There has also been reason for great optimism within the science community, as the potential exists for a vaccine and a sexual lubricant with HIV-fighting mechanisms, which are both currently being tested. One recent vaccine tested in Thailand showed a 26% decrease in HIV/AIDS contraction. Researchers hope that a sexual lubricant will be especially empowering for women, who may be coerced into a sexual relationship, or forced to have intercourse without a condom. Additionally, there is evidence that circumcised males are less likely to contract the disease during intercourse.

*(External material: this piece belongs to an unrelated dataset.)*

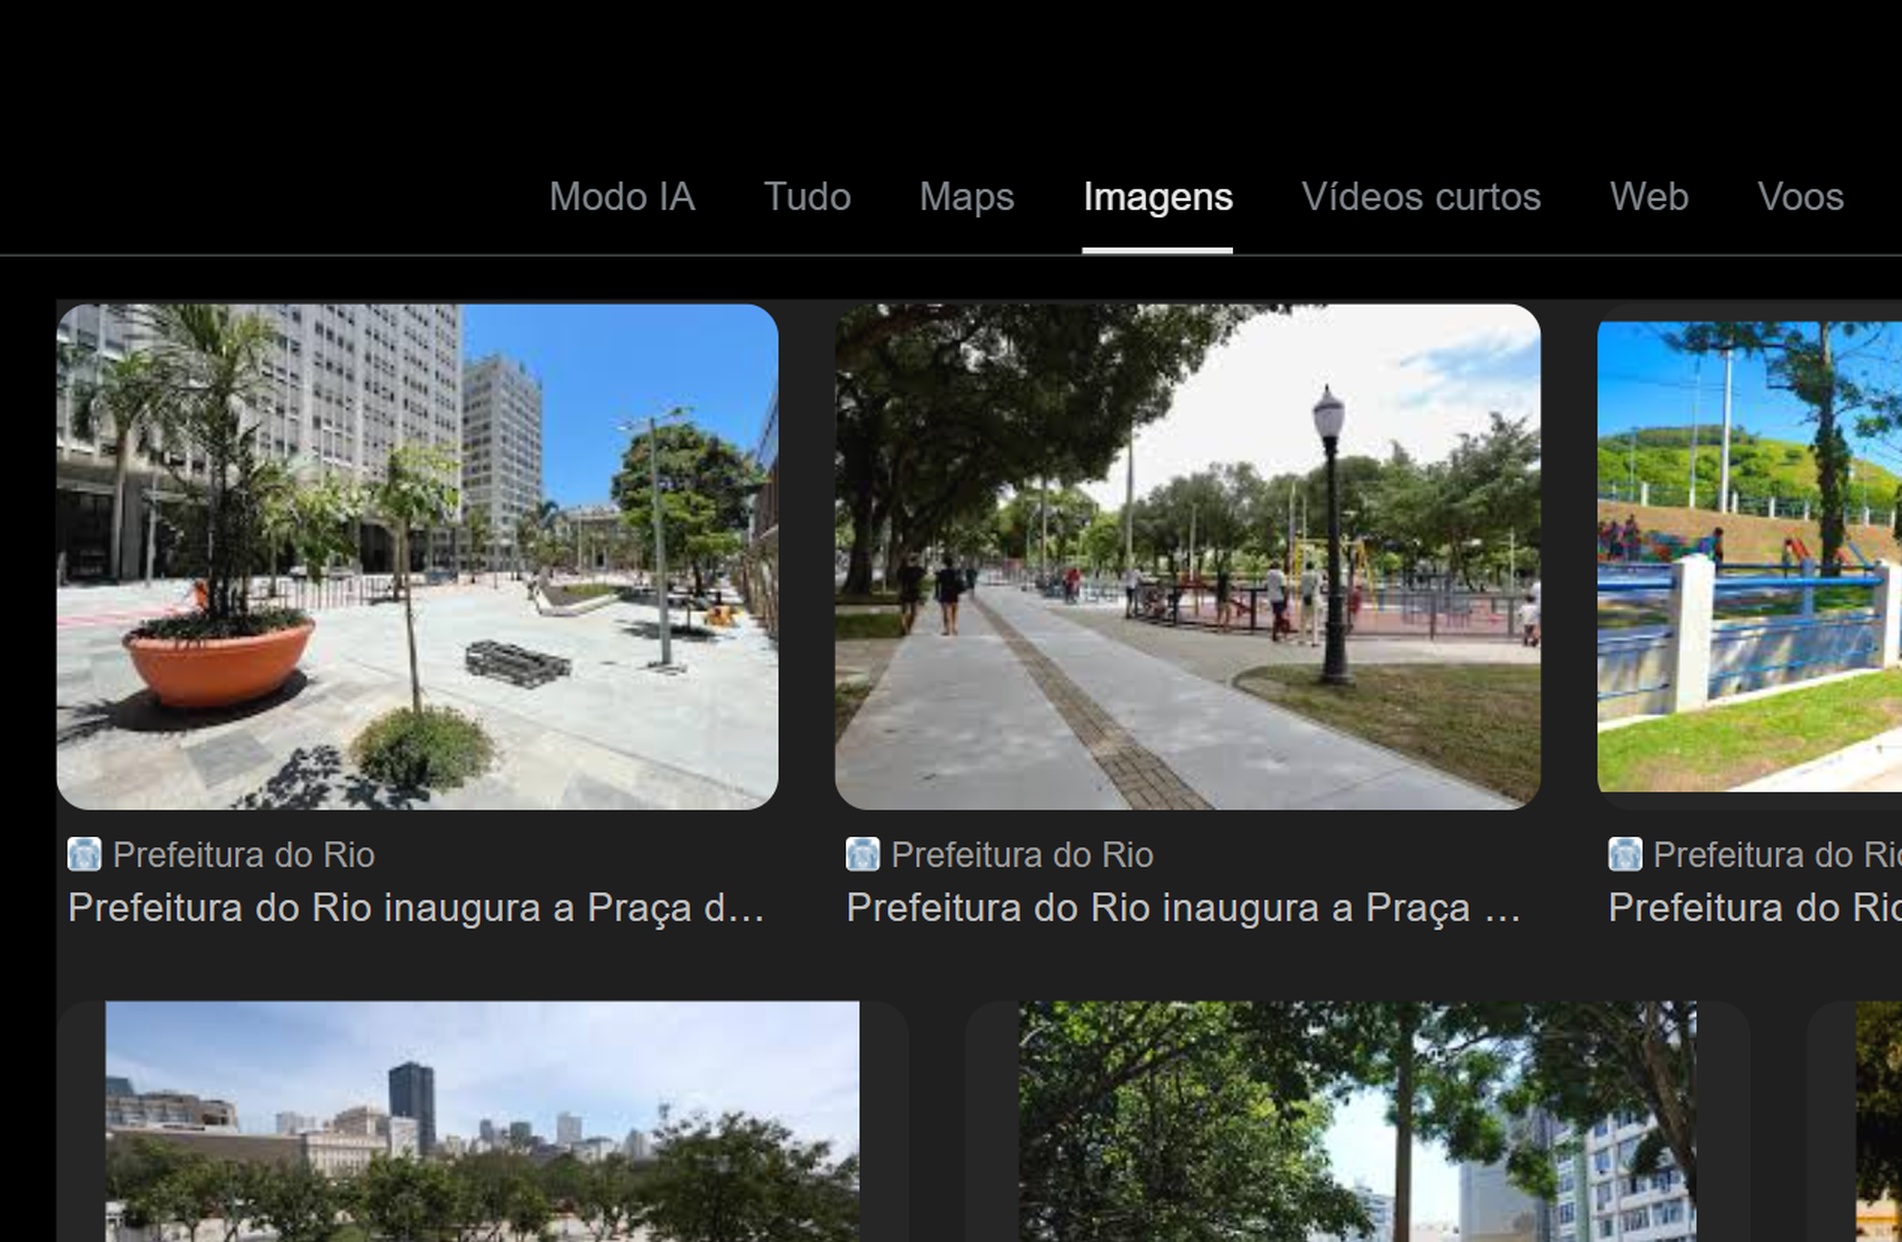1902x1242 pixels.
Task: Click the favicon under the blue railing image
Action: tap(1624, 855)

Despite these encouraging breakthroughs, Dr. Lahey and the other panelists indicated that HIV/AIDS in the United States is a very different disease. In the Global South, the governments lack the public services and federal funds to contain the disease; in the United States and Western Europe, HIV/AIDS often finds people living in the “nooks and crannies.” The Disease highlights the inadequacies of our public healthcare system: less than half of all adults in the United States have been tested for HIV/AIDS, and African Americans disproportionately overrepresented. Even more worrisome are the local numbers. While all statistics draw from voluntary reports, all panelists agreed that the rate of infection has increased in Vermont and New Hampshire in the last few years. Ms. Brooks confirmed the most recent statistics, which show 500 people are currently being treated for HIV in Vermont, and roughly 2,000 in New Hampshire. While Bill is fortunate enough to have health insurance that largely covers his medical bills (though he does pay a hefty premium of over $1,200), many other HIV-positive individuals cannot afford treatment. Ms. Brooks discussed working with patients who couldn’t afford the transportation from nearby neighborhoods, like Woodstock and Hartford, to DHMC.

So, in light of World AIDS Day, I ask readers to consider people living with HIV/AIDS both abroad and at home. AIDS is not something that afflicts only those far from our communities: it’s a disease that deserves our scrutiny within our very communities.